Dalam prinsip ekonomi, insentif sangat mempengaruhi pekerjaan manusia. Ketika insentif
ditingkatkan maka orang akan lebih banyak melakukan pekerjaan tersebut. Peran pemerintah
sangatlah besar dalam menyediakan insentif tersebut. Kemudahan dalam hal perizinan,
penyediaan lahan, ketentuan pajak dan price control yang tepat dapat meningkatkan minat
para pengembang dalam membangun rumah rakyat. Sebaliknya ketika terdapat kebijakan
ataupun pembatasan yang menyulitkan, developer mau tidak mau akan mengurangi
pembangunan rumah rakyat tersebut. Hal ini tentunya berlaku bagi sisi konsumen, harga
pembelian naik, bunga cicilan KPR naik, ketersediaan rumah rakyat terbatas, hal-hal tersebut
perlu diimbangi kembali dengan insentif, seperti pengaturan besaran uang muka yang
ditetapkan sesuai tipe rumah dan bersifat tetap sehingga tidak mengikuti fluktuasi harga
rumah, lalu mengatur besaran bunga cicilan KPR yang rendah dengan masa tenor yang
panjang.
Upaya dalam mensukseskan pembangunan rumah rakyat harus dijalankan dengan prinsip
gotong royong. Semua pihak yang terkait perlu memegang prinsip kepemilikan, tanggung
jawab, dan akuntabilitas. Ketetapan dan ketentuan terkait rumah rakyat oleh pemerintah
diharapkan tidak lagi goyah sehingga menyebabkan tertundanya rencana kerja seperti pada
realisasi FLPP tahun 2012 yang lalu.
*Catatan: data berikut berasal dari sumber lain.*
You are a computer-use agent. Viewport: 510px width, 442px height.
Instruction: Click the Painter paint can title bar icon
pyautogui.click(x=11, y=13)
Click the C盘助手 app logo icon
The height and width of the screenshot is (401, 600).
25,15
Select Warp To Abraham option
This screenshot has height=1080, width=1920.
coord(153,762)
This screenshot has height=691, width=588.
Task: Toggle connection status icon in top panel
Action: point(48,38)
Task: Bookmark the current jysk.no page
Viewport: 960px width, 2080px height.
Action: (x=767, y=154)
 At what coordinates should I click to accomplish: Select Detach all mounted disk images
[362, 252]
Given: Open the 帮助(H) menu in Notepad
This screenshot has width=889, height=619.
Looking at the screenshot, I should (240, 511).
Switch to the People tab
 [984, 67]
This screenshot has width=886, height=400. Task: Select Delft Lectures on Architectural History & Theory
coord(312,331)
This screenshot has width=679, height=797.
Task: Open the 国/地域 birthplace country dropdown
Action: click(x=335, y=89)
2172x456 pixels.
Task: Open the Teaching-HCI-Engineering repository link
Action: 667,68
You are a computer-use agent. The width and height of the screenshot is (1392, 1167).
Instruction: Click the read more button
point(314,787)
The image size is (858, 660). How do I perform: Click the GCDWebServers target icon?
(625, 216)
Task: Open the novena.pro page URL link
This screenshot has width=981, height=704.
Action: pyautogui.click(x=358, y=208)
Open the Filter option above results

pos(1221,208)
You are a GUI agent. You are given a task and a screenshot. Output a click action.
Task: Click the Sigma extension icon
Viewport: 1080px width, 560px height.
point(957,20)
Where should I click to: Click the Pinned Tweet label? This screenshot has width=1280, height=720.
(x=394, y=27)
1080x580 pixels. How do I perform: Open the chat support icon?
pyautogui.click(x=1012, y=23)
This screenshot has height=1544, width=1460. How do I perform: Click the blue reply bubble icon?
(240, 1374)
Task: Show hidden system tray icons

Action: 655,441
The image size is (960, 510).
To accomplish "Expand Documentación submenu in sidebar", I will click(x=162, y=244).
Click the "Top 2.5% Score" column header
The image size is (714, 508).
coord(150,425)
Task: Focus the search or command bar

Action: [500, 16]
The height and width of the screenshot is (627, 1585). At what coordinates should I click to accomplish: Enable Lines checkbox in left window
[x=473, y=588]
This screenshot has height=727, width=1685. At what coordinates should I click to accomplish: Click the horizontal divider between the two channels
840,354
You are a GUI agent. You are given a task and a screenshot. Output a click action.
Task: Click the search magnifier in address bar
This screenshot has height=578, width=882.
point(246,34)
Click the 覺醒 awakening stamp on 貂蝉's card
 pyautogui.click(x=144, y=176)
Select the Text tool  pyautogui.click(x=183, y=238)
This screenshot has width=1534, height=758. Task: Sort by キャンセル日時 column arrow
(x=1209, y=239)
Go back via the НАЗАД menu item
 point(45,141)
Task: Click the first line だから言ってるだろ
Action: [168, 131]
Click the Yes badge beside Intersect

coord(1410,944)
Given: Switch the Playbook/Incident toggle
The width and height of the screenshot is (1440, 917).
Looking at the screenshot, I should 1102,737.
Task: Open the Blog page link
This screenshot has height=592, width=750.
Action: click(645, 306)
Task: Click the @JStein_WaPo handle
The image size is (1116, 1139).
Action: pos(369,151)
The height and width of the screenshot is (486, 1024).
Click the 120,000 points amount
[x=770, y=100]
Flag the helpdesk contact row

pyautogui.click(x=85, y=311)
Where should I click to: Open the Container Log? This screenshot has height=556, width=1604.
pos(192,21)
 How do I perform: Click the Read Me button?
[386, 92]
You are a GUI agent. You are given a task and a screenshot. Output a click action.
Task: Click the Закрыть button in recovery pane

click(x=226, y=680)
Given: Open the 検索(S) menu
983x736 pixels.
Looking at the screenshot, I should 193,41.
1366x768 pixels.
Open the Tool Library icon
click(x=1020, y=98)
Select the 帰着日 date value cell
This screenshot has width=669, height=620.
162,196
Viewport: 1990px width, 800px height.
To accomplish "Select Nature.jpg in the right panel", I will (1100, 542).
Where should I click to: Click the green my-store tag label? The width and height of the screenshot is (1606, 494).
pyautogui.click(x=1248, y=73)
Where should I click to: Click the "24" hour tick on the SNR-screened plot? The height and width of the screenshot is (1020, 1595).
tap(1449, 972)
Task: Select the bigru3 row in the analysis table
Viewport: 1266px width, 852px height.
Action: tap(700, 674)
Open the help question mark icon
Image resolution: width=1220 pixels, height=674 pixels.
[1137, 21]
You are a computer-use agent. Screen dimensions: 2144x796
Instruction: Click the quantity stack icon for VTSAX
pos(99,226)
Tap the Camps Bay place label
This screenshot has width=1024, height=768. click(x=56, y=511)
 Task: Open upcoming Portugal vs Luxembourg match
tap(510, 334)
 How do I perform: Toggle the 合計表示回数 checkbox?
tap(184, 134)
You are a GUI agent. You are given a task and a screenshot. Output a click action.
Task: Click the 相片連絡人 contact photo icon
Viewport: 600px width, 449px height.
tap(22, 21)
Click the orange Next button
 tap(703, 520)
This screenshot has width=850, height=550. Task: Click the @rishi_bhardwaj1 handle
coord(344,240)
Timing dalam pengeluaran kebijakan sangatlah penting
agar kebijakan tersebut berjalan efektif. Masyarakat umum juga memiliki peran penting
melalui UU Tapera, sosialisasi UU Tapera diperlukan ketika undang-undang ini telah
disahkan, agar masyarakat mengetahui pentingnya iuran tersebut bagi kesejahteraan
masyarakat dalam memperoleh kebutuhan pokok mereka, rumah.